Named the “it” vegetable” by Time magazine in 2017, cauliflower has been popping up as a main course on menus across the country. What’s the meatiest, most satisfying way to prepare the vegetable? Cook it whole and dust with seasonings. At La Condesa in Austin, Texas, the cauliflower is seared on the plancha until crisp, and then topped with Serrano peppers, citrus, and pepitas, or pumpkin seeds, for added crunch. At New York’s newly opened restaurant Miznon, the Israeli chef Eyal Shani’s signature dish involves boiling the cauliflower in salt water, and then roasting it until the vegetable is fall-off-the-stem tender. Whole cauliflower is excellent as a vegetarian-menu idea because it’s easy to prepare in large batches, ideal for communal dining.

Making Hot Dogs Out of Broccoli

Everyone loves a hot dog—with its craveable, smoky link and pillowy bun. But not everyone loves the mystery, encased within the skin, of the meat’s origins. Enter: broccoli. Perhaps you don’t think of broccoli as a meaty vegetarian-menu idea, but you’ll surely change your mind as New York chef Amanda Cohen did before she opened her trendy vegetarian restaurant, Dirt Candy. Her ingenious broccoli dog (called a “must have” by Gothamist) starts with broccoli stalks that are smoked, grilled, and sautéed to develop a pleasant smokiness that equals that of a hot-dog link. The buns get topped with broccoli sauerkraut and Cohen’s special mustard-vinegar sauce. The lesson? Don’t be afraid to treat vegetables as you would meat—grill them over an open flame, stick them in a smoker, braise them with spices. Chances are the results will be pretty great—and a lot healthier, too.
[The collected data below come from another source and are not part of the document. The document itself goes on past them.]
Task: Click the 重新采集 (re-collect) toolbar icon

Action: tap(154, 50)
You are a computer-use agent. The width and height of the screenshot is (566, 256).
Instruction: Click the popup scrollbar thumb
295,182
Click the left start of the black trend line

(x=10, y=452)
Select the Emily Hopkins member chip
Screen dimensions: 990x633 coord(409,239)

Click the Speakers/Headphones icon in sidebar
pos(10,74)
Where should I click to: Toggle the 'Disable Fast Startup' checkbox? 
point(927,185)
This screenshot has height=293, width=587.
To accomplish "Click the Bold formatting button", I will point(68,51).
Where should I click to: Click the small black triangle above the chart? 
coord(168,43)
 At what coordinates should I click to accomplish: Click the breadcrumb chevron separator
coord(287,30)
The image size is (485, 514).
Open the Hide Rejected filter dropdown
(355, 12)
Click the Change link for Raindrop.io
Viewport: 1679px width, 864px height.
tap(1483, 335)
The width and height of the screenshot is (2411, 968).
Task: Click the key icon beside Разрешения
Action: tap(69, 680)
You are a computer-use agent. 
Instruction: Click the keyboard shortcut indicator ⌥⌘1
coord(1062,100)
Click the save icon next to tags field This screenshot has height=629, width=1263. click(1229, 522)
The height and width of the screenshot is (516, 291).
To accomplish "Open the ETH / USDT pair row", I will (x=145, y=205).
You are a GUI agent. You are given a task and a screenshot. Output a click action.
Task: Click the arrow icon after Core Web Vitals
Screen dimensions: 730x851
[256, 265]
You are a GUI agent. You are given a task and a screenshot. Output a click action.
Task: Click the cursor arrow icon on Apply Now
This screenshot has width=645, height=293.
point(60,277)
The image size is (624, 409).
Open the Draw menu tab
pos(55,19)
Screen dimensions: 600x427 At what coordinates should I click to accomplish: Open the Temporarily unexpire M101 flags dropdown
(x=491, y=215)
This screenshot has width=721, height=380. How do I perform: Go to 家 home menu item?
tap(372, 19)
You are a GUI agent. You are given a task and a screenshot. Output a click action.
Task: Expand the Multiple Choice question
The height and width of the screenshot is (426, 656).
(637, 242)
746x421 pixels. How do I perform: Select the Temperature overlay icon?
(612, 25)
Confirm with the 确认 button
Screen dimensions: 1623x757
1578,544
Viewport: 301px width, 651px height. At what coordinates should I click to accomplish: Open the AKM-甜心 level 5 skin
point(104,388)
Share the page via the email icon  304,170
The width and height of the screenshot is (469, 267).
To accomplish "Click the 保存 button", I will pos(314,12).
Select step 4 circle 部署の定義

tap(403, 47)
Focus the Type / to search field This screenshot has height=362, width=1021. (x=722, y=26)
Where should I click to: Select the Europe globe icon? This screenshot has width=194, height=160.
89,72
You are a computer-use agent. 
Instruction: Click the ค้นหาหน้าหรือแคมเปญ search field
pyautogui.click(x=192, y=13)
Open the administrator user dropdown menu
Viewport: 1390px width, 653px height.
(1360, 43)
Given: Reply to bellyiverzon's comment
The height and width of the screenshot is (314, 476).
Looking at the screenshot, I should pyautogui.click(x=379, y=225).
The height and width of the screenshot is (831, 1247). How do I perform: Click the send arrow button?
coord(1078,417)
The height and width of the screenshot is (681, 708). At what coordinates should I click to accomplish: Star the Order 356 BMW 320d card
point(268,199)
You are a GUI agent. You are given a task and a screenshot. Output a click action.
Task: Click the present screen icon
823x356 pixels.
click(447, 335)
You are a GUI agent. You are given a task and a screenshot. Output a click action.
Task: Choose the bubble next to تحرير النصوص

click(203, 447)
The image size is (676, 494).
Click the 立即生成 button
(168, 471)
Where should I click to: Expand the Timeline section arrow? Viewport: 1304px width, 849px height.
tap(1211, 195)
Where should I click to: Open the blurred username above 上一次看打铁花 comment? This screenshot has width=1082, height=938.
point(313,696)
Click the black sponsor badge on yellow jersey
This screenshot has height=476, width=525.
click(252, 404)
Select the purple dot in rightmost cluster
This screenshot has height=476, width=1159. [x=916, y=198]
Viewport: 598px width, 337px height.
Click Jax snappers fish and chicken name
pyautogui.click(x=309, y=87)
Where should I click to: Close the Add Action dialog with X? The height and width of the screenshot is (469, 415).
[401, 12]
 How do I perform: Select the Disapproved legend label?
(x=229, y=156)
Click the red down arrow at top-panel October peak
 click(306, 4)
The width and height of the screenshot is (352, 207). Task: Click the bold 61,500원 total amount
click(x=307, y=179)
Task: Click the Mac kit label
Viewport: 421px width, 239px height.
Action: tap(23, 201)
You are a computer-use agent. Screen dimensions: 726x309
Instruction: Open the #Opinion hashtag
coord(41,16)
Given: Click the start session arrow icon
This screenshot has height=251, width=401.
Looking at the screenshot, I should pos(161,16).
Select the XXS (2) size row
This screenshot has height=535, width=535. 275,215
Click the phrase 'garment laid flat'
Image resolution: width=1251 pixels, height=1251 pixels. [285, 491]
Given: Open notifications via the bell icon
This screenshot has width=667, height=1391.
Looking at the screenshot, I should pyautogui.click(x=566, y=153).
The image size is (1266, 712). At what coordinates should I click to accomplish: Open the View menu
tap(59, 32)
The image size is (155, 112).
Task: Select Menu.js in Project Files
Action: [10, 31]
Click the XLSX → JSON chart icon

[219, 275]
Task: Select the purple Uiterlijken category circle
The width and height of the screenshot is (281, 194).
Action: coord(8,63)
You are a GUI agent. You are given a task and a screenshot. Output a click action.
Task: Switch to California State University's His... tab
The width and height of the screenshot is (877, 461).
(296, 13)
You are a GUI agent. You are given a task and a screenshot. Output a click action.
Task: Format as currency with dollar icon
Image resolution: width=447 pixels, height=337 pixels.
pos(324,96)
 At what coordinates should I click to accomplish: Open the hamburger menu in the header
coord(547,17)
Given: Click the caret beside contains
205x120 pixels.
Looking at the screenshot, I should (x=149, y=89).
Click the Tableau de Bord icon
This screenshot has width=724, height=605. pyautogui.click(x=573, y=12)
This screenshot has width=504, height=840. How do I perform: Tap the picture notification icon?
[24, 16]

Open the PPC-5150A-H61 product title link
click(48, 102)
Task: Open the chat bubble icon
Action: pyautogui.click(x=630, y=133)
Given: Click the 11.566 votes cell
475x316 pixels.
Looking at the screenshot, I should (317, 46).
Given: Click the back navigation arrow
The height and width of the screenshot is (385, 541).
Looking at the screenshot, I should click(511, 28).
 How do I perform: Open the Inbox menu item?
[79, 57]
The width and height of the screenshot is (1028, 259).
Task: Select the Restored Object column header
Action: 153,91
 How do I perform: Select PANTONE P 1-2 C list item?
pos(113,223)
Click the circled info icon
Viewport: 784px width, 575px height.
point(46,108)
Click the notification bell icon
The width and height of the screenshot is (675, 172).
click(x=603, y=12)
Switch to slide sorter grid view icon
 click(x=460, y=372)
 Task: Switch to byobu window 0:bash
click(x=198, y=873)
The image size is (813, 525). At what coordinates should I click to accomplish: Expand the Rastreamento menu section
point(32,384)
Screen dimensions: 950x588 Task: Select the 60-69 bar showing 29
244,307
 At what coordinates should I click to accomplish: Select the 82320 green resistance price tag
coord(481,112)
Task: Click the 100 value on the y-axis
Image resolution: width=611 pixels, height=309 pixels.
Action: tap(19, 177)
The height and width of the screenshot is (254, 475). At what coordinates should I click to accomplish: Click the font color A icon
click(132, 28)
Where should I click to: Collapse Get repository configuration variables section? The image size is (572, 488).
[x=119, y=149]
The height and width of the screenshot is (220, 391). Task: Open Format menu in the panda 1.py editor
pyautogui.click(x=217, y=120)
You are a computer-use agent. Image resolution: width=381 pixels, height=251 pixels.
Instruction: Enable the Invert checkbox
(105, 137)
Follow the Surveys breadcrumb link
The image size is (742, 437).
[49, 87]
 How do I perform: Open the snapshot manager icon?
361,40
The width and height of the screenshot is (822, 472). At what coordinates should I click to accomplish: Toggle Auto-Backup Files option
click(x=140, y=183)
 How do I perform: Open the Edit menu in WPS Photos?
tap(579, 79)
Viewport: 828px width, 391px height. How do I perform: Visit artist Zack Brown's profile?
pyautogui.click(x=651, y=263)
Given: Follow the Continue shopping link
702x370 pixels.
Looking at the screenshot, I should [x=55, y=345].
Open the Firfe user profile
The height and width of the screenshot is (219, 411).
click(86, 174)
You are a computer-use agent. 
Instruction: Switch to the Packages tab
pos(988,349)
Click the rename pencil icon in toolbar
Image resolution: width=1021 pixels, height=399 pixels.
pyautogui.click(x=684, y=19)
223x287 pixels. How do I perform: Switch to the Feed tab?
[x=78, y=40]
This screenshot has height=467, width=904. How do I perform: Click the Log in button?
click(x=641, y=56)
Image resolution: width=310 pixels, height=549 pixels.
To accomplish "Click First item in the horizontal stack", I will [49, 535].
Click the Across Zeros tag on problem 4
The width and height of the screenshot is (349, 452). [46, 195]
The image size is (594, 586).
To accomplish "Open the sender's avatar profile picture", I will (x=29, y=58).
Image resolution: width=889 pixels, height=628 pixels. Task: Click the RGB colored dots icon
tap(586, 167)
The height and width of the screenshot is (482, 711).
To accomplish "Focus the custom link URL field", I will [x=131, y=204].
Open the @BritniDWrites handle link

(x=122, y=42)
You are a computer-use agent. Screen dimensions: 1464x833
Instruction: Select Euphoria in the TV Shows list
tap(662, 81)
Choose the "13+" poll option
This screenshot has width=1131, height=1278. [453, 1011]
Vegetable Forward Menu Idea: Eggplant Parm

Eggplant Parm

Eggplant Parmesan is a classic vegetarian-menu idea that’s been around for a while. The reason: eggplant Parmesan is one of the meatiest meatless dishes around, and can be made in large batches, a dream dish for caterers. If you’re going to make eggplant Parmesan, model your dish after those that have been perfected, like the eggplant Parm from All-Purpose Pizzeria in Washington, D.C., whose eggplant is slow-roasted tender and doused in sauce. At La Famiglia Giorgio’s in Boston, rich and tangy marinara accompanies the eggplant Parm. Eggplant Parmesan also works well as a meaty sandwich stuffing—Alta Strada, also in Washington, D.C., makes an eggplant-Parmesan sandwich with bright, crunchy toasted breadcrumbs.

Vegetarian Sloppy Joes (a.k.a. Pav Bhaji)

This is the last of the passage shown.